§ **Information**
-- Opening Marker --
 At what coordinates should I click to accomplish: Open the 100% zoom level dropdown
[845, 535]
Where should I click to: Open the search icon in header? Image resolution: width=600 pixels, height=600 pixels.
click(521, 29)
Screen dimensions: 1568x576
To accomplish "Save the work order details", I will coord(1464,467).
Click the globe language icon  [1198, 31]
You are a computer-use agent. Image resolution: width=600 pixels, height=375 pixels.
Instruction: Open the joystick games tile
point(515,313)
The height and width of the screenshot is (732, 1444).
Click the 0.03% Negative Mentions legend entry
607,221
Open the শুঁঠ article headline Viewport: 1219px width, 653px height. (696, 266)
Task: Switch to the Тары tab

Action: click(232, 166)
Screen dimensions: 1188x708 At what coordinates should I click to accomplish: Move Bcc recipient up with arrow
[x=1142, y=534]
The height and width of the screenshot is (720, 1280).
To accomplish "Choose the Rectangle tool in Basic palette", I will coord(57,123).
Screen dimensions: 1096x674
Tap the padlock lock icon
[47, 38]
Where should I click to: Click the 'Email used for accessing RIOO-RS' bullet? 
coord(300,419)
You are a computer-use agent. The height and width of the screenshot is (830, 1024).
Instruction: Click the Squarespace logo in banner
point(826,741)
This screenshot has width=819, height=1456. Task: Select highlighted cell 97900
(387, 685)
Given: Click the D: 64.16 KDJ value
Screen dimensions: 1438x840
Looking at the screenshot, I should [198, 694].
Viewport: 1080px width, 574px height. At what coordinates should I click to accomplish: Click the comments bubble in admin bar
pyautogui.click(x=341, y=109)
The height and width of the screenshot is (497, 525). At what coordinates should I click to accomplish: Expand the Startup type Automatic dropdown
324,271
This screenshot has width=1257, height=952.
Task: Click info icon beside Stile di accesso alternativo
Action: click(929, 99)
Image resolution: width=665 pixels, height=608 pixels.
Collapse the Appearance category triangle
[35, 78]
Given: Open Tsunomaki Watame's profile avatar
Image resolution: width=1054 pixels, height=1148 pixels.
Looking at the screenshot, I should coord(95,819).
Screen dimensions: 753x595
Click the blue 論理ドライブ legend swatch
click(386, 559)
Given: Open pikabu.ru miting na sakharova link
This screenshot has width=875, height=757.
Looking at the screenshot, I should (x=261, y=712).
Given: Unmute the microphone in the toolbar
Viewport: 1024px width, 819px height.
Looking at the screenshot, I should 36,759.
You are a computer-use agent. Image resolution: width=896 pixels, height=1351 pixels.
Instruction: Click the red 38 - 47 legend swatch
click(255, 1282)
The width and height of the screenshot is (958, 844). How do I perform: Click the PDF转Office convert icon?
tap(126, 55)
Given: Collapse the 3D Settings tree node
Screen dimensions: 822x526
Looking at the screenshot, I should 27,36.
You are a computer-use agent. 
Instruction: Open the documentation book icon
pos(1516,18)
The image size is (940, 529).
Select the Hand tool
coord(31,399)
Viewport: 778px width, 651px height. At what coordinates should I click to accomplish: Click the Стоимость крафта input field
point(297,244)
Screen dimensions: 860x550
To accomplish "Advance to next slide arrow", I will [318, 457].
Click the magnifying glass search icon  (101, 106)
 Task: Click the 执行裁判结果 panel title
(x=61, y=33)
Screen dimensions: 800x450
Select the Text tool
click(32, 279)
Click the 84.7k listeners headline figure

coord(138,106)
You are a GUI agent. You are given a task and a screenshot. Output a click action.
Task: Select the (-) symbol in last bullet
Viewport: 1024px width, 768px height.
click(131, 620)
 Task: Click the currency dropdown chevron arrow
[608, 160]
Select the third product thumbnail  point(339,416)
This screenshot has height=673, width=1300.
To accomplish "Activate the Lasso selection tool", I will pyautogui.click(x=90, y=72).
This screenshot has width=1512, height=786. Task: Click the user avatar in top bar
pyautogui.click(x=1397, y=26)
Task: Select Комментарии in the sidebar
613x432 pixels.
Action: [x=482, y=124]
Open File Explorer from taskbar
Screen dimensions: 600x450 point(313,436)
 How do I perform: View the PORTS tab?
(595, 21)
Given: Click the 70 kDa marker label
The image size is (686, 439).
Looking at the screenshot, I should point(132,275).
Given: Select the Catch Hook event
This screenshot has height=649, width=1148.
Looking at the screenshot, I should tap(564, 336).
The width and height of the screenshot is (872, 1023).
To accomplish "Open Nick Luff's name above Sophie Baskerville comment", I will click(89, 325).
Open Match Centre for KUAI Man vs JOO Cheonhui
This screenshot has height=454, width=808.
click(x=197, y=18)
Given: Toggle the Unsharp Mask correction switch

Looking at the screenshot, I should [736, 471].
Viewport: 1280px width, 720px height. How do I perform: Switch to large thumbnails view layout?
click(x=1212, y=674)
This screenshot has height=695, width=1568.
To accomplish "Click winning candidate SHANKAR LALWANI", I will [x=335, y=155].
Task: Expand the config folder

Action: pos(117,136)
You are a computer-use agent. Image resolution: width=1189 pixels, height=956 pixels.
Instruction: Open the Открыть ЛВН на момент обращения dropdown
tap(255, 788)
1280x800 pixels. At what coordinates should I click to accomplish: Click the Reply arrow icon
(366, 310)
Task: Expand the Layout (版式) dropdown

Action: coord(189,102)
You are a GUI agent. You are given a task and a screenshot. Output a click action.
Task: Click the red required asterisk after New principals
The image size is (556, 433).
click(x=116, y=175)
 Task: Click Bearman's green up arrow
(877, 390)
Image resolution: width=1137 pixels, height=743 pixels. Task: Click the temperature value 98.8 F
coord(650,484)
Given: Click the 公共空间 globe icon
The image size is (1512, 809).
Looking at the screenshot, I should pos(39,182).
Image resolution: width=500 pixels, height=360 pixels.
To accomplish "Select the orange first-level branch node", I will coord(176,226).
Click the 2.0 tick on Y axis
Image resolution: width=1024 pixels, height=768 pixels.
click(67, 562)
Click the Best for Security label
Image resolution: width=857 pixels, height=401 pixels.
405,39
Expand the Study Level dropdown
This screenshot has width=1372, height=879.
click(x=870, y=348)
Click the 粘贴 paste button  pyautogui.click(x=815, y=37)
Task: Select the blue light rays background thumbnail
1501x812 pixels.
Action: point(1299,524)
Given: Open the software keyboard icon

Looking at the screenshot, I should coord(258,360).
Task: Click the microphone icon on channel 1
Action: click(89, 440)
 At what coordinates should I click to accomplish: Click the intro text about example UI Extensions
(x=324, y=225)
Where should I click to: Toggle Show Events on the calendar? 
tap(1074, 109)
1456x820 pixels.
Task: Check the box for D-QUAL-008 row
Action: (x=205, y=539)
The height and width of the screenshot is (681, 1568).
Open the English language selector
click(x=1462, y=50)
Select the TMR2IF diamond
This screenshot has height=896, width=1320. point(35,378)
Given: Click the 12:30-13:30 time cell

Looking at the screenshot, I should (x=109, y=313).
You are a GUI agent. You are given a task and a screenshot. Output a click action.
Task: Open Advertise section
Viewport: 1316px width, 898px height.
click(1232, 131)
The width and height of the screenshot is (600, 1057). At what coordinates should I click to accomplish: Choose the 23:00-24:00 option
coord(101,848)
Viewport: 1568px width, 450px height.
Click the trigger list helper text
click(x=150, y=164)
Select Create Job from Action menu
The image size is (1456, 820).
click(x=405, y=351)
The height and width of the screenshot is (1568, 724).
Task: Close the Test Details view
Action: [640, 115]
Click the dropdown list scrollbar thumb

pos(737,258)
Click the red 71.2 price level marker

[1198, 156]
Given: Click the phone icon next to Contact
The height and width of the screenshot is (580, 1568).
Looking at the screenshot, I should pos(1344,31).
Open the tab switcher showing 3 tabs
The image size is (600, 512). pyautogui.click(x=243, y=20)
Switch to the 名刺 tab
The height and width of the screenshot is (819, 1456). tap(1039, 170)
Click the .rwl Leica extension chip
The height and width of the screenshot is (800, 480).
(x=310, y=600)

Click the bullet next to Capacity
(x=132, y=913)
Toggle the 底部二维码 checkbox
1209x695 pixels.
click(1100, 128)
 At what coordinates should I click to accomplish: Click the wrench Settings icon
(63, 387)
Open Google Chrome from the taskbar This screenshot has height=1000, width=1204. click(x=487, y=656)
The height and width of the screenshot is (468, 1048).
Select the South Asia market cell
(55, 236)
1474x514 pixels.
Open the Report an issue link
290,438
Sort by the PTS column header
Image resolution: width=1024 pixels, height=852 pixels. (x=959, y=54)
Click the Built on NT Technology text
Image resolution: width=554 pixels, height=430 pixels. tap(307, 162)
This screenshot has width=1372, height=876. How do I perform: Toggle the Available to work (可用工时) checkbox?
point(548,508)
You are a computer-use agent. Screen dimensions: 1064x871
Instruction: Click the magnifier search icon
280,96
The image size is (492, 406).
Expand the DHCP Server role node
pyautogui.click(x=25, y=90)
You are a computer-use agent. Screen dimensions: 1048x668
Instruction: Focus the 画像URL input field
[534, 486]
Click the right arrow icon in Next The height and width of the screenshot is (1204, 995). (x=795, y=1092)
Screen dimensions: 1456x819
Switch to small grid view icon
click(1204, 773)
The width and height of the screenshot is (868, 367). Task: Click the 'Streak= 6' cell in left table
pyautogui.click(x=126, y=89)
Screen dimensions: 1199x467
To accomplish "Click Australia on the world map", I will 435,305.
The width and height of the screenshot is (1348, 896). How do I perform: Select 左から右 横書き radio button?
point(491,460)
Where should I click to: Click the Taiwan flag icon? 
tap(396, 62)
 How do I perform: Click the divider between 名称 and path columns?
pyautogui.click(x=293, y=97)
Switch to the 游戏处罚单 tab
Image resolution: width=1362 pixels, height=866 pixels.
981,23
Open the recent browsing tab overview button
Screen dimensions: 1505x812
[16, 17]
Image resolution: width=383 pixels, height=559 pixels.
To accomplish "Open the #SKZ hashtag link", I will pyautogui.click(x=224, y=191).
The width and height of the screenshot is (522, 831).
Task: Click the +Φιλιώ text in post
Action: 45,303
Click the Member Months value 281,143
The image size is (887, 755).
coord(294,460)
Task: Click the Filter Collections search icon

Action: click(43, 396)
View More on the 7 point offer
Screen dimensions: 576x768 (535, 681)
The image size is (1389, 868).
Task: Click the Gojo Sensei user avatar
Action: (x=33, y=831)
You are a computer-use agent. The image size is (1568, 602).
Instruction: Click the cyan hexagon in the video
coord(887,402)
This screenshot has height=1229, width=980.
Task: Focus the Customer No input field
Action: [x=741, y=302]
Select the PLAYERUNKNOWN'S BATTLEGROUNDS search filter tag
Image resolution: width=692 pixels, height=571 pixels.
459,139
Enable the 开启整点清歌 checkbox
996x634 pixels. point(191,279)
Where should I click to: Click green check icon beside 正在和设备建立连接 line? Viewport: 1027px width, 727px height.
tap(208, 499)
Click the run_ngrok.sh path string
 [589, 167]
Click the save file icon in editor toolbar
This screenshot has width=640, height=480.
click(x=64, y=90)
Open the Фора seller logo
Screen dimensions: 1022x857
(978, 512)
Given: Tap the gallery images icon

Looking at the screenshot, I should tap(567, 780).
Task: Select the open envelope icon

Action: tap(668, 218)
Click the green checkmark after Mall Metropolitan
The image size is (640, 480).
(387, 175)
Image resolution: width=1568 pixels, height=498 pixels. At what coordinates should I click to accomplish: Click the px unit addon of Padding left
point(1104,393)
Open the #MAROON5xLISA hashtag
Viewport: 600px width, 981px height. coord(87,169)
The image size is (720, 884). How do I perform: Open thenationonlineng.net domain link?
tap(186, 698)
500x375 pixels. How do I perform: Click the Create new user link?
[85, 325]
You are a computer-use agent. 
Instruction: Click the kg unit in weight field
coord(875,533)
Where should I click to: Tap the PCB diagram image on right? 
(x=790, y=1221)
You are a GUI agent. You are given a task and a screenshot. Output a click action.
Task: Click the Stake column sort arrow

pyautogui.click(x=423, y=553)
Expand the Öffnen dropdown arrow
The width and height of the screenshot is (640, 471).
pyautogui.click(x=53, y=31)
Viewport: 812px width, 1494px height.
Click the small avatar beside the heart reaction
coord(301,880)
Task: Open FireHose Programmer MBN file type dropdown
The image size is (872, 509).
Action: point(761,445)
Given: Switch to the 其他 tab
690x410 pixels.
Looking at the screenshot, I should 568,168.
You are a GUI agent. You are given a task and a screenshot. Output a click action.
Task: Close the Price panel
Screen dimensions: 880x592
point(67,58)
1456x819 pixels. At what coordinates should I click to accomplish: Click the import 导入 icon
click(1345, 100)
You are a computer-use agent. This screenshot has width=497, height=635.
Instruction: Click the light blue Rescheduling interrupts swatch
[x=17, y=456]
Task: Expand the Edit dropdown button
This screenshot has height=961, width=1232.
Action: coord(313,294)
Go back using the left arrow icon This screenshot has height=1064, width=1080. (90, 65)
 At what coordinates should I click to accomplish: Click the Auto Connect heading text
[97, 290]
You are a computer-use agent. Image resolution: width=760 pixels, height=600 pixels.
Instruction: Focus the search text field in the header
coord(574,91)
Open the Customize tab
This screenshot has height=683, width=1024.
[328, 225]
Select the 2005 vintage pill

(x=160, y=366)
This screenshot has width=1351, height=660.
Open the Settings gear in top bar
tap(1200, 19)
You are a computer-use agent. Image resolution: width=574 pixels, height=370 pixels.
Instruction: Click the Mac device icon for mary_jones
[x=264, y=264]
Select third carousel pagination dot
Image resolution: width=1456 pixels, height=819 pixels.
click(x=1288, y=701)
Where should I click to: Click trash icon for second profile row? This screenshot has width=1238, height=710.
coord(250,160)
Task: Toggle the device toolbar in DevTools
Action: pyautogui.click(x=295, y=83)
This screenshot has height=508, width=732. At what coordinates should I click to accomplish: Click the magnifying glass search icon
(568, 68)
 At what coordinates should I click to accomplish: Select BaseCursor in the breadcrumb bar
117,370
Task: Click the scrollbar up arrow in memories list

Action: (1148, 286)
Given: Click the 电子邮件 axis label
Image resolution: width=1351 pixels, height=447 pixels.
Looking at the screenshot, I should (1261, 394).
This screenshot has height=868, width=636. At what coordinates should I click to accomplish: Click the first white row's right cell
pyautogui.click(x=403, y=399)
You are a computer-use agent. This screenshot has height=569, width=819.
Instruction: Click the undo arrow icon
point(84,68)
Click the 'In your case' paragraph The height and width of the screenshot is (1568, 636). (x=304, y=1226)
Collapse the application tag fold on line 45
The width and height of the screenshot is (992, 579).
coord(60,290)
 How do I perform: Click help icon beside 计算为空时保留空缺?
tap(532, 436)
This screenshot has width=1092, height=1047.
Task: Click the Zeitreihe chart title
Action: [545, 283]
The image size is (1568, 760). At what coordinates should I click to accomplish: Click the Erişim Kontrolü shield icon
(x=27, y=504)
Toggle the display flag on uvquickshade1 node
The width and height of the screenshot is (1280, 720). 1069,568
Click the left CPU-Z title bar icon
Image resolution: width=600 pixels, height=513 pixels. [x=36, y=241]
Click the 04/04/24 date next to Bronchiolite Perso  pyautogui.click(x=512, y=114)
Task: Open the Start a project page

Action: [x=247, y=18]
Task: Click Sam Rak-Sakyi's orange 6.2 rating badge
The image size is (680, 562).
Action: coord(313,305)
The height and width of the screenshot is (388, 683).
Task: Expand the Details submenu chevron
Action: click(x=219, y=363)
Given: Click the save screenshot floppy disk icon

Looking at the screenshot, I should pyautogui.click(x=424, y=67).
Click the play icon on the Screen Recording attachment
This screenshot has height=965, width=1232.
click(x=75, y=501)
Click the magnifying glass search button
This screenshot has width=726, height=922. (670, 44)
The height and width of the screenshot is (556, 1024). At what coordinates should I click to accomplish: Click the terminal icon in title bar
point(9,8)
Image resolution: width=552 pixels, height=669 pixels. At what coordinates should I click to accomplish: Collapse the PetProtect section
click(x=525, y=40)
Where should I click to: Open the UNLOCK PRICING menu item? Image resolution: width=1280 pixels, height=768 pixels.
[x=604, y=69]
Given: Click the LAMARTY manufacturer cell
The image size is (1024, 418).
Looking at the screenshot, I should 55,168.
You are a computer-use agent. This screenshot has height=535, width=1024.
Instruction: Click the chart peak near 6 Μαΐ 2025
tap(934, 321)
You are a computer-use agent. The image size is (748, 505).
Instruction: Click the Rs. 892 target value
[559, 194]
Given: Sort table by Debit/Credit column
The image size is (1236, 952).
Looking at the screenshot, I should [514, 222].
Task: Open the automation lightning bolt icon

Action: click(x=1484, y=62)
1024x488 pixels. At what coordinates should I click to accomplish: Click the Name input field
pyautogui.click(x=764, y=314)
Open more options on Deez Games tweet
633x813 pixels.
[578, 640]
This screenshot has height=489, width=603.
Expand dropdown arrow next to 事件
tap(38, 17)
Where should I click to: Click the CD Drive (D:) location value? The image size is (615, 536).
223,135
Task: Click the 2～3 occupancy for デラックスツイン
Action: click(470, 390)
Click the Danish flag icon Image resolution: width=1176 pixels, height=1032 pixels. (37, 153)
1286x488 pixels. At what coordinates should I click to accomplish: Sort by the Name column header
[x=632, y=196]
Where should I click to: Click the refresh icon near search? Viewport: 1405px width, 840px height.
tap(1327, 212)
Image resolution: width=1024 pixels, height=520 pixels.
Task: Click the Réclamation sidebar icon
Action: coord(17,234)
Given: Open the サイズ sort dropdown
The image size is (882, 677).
-- Closing Marker --
§ **About this task**
Throughout the listing above, how many lines hold the word "globe"? Answer with only the number.

§ **Task result**
2